__Your objective__. Your answer must be the listing, given again word for word.

__Supplied data__.
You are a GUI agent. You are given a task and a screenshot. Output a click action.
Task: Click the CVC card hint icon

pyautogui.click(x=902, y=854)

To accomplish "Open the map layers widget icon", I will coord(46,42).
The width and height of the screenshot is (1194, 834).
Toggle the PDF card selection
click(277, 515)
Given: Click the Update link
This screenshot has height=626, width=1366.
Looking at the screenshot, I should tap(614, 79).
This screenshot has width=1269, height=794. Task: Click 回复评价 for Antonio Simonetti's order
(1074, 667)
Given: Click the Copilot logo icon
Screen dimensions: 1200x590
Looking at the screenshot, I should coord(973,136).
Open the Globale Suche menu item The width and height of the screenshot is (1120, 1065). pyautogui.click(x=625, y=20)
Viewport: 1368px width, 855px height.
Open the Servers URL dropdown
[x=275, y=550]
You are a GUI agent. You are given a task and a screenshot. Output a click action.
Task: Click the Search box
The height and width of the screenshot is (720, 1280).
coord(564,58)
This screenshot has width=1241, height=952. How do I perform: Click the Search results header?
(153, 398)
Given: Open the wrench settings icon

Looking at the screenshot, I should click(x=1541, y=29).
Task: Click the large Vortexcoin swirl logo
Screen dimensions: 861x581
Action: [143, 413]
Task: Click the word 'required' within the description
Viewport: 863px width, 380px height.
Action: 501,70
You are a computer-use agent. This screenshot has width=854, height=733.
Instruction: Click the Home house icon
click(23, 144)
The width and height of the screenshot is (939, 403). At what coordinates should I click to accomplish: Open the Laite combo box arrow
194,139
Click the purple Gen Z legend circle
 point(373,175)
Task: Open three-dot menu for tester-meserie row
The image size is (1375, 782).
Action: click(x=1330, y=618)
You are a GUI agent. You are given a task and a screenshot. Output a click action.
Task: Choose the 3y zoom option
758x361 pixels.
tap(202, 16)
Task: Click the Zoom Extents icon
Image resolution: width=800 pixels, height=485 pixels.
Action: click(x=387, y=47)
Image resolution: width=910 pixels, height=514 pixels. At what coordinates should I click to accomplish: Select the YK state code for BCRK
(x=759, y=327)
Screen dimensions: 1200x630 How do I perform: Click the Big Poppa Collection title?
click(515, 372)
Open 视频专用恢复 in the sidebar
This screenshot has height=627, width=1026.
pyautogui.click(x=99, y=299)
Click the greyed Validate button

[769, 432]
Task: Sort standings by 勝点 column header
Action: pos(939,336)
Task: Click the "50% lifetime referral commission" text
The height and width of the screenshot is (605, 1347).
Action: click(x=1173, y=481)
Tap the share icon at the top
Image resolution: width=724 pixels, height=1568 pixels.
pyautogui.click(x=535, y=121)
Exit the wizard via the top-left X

__Solution to the exercise__.
You are a GUI agent. You are given a task and a screenshot. Output a click action.
Task: Click the CVC card hint icon

pyautogui.click(x=902, y=854)

To accomplish "Open the map layers widget icon", I will coord(46,42).
The width and height of the screenshot is (1194, 834).
Toggle the PDF card selection
click(277, 515)
Given: Click the Update link
This screenshot has height=626, width=1366.
Looking at the screenshot, I should tap(614, 79).
This screenshot has width=1269, height=794. Task: Click 回复评价 for Antonio Simonetti's order
(1074, 667)
Given: Click the Copilot logo icon
Screen dimensions: 1200x590
Looking at the screenshot, I should coord(973,136).
Open the Globale Suche menu item The width and height of the screenshot is (1120, 1065). pyautogui.click(x=625, y=20)
Viewport: 1368px width, 855px height.
Open the Servers URL dropdown
[x=275, y=550]
You are a GUI agent. You are given a task and a screenshot. Output a click action.
Task: Click the Search box
The height and width of the screenshot is (720, 1280).
coord(564,58)
This screenshot has width=1241, height=952. How do I perform: Click the Search results header?
(153, 398)
Given: Open the wrench settings icon

Looking at the screenshot, I should click(x=1541, y=29).
Task: Click the large Vortexcoin swirl logo
Screen dimensions: 861x581
Action: [143, 413]
Task: Click the word 'required' within the description
Viewport: 863px width, 380px height.
Action: 501,70
You are a computer-use agent. This screenshot has width=854, height=733.
Instruction: Click the Home house icon
click(23, 144)
The width and height of the screenshot is (939, 403). At what coordinates should I click to accomplish: Open the Laite combo box arrow
194,139
Click the purple Gen Z legend circle
 point(373,175)
Task: Open three-dot menu for tester-meserie row
The image size is (1375, 782).
Action: click(x=1330, y=618)
You are a GUI agent. You are given a task and a screenshot. Output a click action.
Task: Choose the 3y zoom option
758x361 pixels.
tap(202, 16)
Task: Click the Zoom Extents icon
Image resolution: width=800 pixels, height=485 pixels.
Action: click(x=387, y=47)
Image resolution: width=910 pixels, height=514 pixels. At what coordinates should I click to accomplish: Select the YK state code for BCRK
(x=759, y=327)
Screen dimensions: 1200x630 How do I perform: Click the Big Poppa Collection title?
click(515, 372)
Open 视频专用恢复 in the sidebar
This screenshot has height=627, width=1026.
pyautogui.click(x=99, y=299)
Click the greyed Validate button

[769, 432]
Task: Sort standings by 勝点 column header
Action: pos(939,336)
Task: Click the "50% lifetime referral commission" text
The height and width of the screenshot is (605, 1347).
Action: click(x=1173, y=481)
Tap the share icon at the top
Image resolution: width=724 pixels, height=1568 pixels.
pyautogui.click(x=535, y=121)
Exit the wizard via the top-left X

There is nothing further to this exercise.